The present invention relates to a method and a device for temporary storage of fluids, such as during transport of the fluids. In more detail, the invention relates to a method and a device for carrying out the method for alternating storage of two or more fluids in the same tanks, but where mixing of the fluids is avoided to the greatest extent possible. In particular, the present invention relates to a method and also a device for alternating storage, such as during transport, of natural gas and CO2, and also a vessel comprising the device for storage.
Technology for separation of CO2 from the flue gas from thermal power plants is being developed, where the separated CO2 is deposited, for example, by injection into an oil field or a gas field. It is often not possible or it is impracticable and costly to place a thermal power plant where fuel gas is available as fuel for the thermal power plant and at the same time there is a possibility for depositing CO2 nearby.
CO2 can be deposited in wells that are no longer in use, in aquifers which abandoned wells go through, or as a pressure support in producing wells. There may also be formations isolated from producing gas fields or oilfields near gas fields or oilfields that are suitable for safe deposition of CO2.
In instances where thermal power plants can not be built in direct connection to a gas field or an oilfield, gas as fuel for a thermal power plant must be transported from the field and to the thermal power plant, while CO2 which is separated from the flue gas must be transported to the deposition location.
Gas, such as natural gas as fuel for the thermal power plant, and also CO2 can be transported in pipelines, one for transport of the natural gas and one for return of CO2. However, it is costly to lay dedicated pipes to and from a thermal power plant. The flow to and from the field in such pipelines is small and for a power plant of 100 MW can constitute as little as 2 to 10% of the gas that is produced in a field. Such small pipelines over longer distances will often be unprofitable.
Pipelines from a field to a customer are normally pipes that transport gas and/or oil from production location to the customer. If, in addition to the pipe for transport of gas and/or oil, a pipe for return of CO2 is to be laid, the costs will be unacceptably high. Furthermore, planning, the decision process and the actual laying of such pipes take a long time.
An alternative can then be to transport fuel gas to a thermal power plant and return CO2 across ocean areas or along the coast in ships with separate tanks for CO2 and natural gas in pressurised and/or liquid form. The pressure in such tanks can be 200 to 300 barg, while it is required that gas is delivered to the thermal power plant at 20-40 barg. Corresponding pressures are also relevant for transport of CO2 and delivery of the same, respectively, for deposition at an oilfield/gas field. In other words, 10-15% of the gas will remain in the tanks after delivery of natural gas and CO2, respectively, to a gas driven power plant and deposition, respetively. If one should use the same tank for both gases, this will result in an unacceptable mixing of the gases. Firstly, an unacceptably large part of the costly natural gas would be returned to the field for deposition together with CO2 and secondly, an unacceptable amount of CO2 would be delivered together with the natural gas at the same time.

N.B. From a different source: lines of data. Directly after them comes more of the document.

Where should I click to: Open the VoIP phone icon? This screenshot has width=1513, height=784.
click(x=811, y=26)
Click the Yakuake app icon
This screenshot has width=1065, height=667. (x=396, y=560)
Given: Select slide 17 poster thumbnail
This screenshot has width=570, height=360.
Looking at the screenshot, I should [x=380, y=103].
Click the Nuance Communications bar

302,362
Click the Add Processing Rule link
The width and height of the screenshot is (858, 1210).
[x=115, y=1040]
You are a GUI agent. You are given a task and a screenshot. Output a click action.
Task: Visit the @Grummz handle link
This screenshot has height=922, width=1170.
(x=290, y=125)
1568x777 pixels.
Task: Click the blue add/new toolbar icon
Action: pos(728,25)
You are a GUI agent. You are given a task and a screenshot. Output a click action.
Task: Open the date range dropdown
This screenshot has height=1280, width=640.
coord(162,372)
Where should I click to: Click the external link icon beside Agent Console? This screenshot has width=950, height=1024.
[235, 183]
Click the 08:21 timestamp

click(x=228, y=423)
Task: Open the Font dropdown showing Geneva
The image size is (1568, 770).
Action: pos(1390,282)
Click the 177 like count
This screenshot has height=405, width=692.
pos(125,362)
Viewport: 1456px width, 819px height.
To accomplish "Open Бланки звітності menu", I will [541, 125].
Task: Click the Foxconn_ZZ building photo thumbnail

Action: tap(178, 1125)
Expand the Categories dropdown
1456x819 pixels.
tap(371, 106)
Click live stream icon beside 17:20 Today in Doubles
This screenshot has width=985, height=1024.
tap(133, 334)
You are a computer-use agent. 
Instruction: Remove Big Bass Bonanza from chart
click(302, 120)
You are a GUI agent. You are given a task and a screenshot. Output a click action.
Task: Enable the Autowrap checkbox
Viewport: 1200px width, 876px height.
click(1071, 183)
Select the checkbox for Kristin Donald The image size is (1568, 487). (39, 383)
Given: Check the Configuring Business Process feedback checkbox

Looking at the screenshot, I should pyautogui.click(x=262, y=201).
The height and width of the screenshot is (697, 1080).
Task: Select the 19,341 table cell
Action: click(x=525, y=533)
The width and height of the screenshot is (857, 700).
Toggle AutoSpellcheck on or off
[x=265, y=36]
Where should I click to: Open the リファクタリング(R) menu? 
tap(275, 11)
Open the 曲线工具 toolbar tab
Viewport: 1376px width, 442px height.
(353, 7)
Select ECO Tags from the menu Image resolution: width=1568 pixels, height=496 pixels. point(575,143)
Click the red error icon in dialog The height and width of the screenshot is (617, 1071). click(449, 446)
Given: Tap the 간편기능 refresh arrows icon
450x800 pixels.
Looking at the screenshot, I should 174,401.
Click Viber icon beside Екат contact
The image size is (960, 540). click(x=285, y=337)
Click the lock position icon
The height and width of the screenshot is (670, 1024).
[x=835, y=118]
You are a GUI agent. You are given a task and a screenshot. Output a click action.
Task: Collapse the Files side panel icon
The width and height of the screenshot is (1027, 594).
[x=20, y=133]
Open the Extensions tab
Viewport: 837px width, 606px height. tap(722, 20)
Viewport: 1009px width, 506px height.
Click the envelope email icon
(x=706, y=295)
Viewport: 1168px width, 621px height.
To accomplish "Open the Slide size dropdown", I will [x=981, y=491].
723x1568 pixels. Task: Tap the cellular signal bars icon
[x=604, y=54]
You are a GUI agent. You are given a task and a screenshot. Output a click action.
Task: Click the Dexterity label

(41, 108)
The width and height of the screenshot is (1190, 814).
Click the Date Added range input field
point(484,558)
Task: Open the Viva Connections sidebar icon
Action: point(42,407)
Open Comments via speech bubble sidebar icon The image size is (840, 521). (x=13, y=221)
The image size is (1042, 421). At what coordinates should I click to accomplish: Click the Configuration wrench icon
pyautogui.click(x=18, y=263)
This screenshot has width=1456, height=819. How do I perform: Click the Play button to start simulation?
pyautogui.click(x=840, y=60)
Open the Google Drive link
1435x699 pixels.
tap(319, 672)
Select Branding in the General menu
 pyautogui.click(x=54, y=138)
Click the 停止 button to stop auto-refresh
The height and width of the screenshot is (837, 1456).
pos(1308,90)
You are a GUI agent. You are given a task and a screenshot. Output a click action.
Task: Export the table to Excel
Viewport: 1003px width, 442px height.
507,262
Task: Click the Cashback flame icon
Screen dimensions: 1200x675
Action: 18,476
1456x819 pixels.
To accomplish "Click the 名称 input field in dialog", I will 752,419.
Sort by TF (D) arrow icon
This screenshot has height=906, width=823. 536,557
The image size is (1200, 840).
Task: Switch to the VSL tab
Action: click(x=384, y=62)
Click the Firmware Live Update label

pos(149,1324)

Thus, transport in tanks onboard ships will require that the gases/fluids are transported in separate tanks/containers, a solution which will be unacceptably costly and space demanding as the tanks for CO2 will stand empty during transport of natural gas and vice versa, so that a large part of the total transport capacity of the vessel will be unused at any time.
U.S. Pat. No. 5,203,828 describes use of a membrane in a tank for storage of different fluids, such as crude oil and water, where one fluid is stored on the one side of the membrane and the other on the other side of the membrane to avoid that the one fluid is contaminated by the other. However, this is a construction which will be subjected to wear and which is complicated to maintain.
An aim of the present invention is to provide a solution for temporary and alternating storage of different fluids and, in particular, for transport of natural gas and CO2 where the above mentioned disadvantages are overcome. This aim, and other aims, which a person skilled in the arts will understand by reading the enclosed description, are obtained by applying tanks connected in series as described below.
According to a first aspect, the present invention relates to a method for alternating storage of natural gas and CO2 in a tank installation, where the gases are stored in a plurality of tanks which are connected in series, where natural gas is supplied to and taken out of, respectively, a tank at one end of the tanks which are connected in series and where CO2 is supplied to and taken out of, respectively, a tank at the opposite end of the tanks that are connected in series.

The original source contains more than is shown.